The paper was founded in January 1888 as the London Financial Guide before rebranding a month later as the Financial Times. It was first circulated around metropolitan London by James Sheridan, who, along with his brother and Horatio Bottomley, sought to report on city business opposite the Financial News. The succeeding half-century of competition between the two papers eventually culminated in a 1945 merger, led by Brendan Bracken, which established it as one of the largest business newspapers in the world.
Globalisation from the late 19th to mid-20th centuries facilitated editorial expansion for the FT, with the paper adding opinion columns, special reports, political cartoons, readers' letters, book reviews, technology articles and global politics features. The paper is often characterised by its light-pink (salmon) newsprint. It is supplemented by its lifestyle magazine (FT Magazine), weekend edition (FT Weekend) and some industry publications.
The editorial stance of the Financial Times centres on economic liberalism, particularly advocacy of free trade and free markets. Since its founding, it has supported liberal democracy, favouring classically liberal politics and policies from international governments; its newsroom is independent from its editorial board, and it is considered a newspaper of record. Due to its history of economic commentary, the FT publishes a variety of financial indices, primarily the FTSE All-Share Index. Since the late 20th century, its typical depth of coverage has linked the paper with a white-collar, educated, and financially literate readership. Because of this tendency, the FT has traditionally been regarded as a centrist to centre-right liberal, neo-liberal, and conservative-liberal newspaper. The Financial Times is headquartered in Bracken House at 1 Friday Street, near the city's financial centre, where it maintains its publishing house, corporate centre, and main editorial office.
The FT was launched as the London Financial Guide on 10 January 1888, renaming itself the Financial Times on 13 February the same year. Describing itself as the friend of "The Honest Financier, the Bona Fide Investor, the Respectable Broker, the Genuine Director, and the Legitimate Speculator", it was a four-page journal. The readership was the financial community of the City of London, its only rival being the more daring and slightly older (founded in 1884) Financial News. On 2 January 1893 the FT began printing on light pink paper to distinguish it from the similarly named Financial News: at the time, it was also cheaper to print on unbleached paper (several other more general newspapers, such as The Sporting Times, had the same policy), but nowadays it is more expensive as the paper has to be dyed specially.
The Berry brothers, Lord Camrose and Gomer Berry (later Lord Kemsley), purchased the Financial Times in 1919.
In 1945, Brendan Bracken purchased the Financial Times from Lord Camrose, and, following 57 years of rivalry, merged it with the Financial News to form a single six-page newspaper. The Financial Times had a higher circulation, while the Financial News provided much of the editorial talent. The Lex column was also introduced from Financial News.
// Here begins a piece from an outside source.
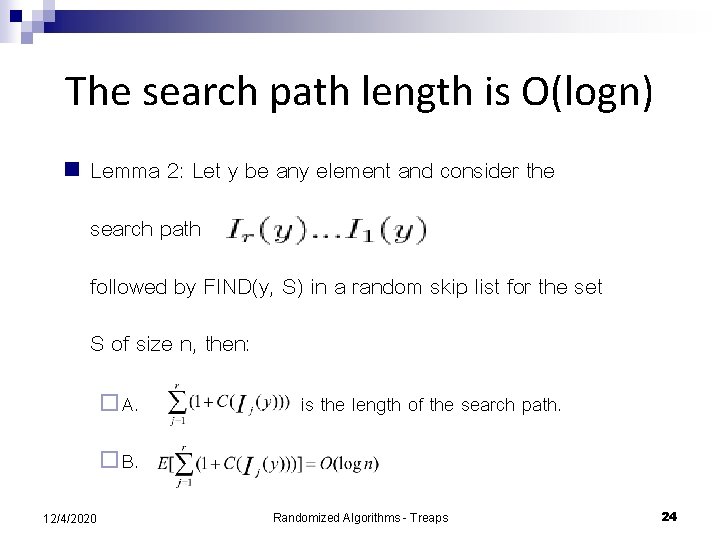The height and width of the screenshot is (540, 720).
Task: Click the date 12/4/2020 in the footer
Action: point(70,518)
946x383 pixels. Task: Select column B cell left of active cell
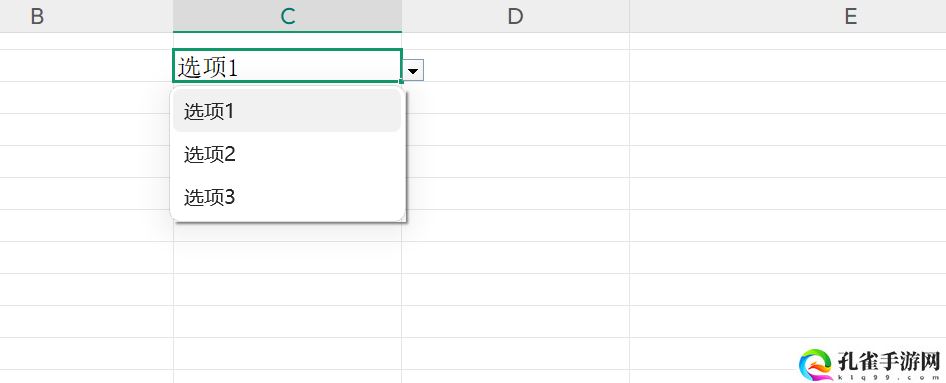(x=86, y=66)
Gordon Newton, a Cambridge graduate, took over as editor in 1949, and immediately introduced a policy (then most unusual in Fleet Street) of direct recruitment of new university graduates, mainly from Oxbridge, as its trainee journalists. Many of them proceeded to have distinguished careers elsewhere in journalism and British public life and became the mainstay of the paper's own editorial strengths until the 1990s. The first such 'direct recruit' was future leading British economist Andrew Shonfield; the second was (later Sir) William Rees-Mogg who went on, via The Sunday Times, to edit The Times in 1967 following its acquisition by Roy Thomson. Other FT Oxbridge recruits included the future Chancellor of the Exchequer Nigel Lawson. The FT ' s distinctive recruitment policy for Fleet Street journalists was never popular with the National Union of Journalists and ceased in 1966 following the recruitment of Richard Lambert from Oxford, himself a future Editor of the FT. Meanwhile, Pearson had bought the paper in 1957.
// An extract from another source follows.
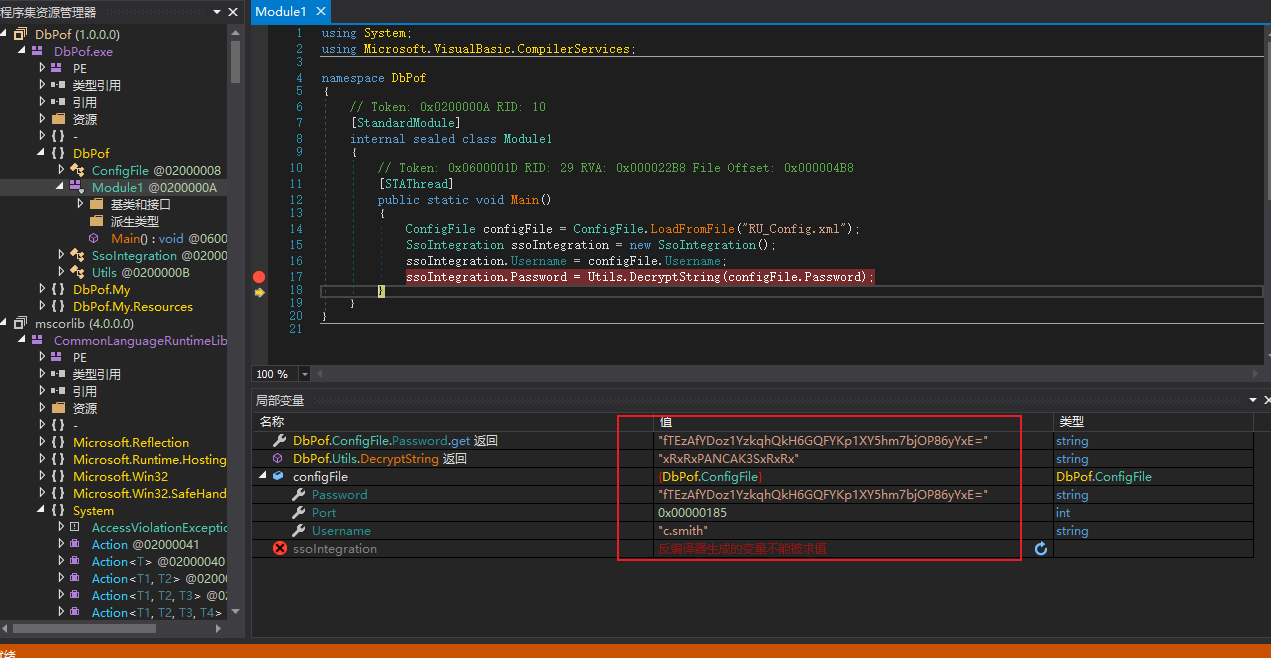Close the Module1 tab
Viewport: 1271px width, 658px height.
(320, 12)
Over the years, the paper grew in size, readership and breadth of coverage. It established correspondents in cities around the world, reflecting a renewed impetus in the world economy towards globalisation. As cross-border trade and capital flows increased during the 1970s, the FT began international expansion, facilitated by developments in technology and the growing acceptance of English as the international language of business. On 1 January 1979 the first FT (Continental Europe edition) was printed outside the UK, in Frankfurt; printing in the U.S. began in July 1985. Since then, with increased international coverage, the FT has become a global newspaper, printed in 22 locations with five international editions to serve the UK, continental Europe, the U.S., Asia and the Middle East.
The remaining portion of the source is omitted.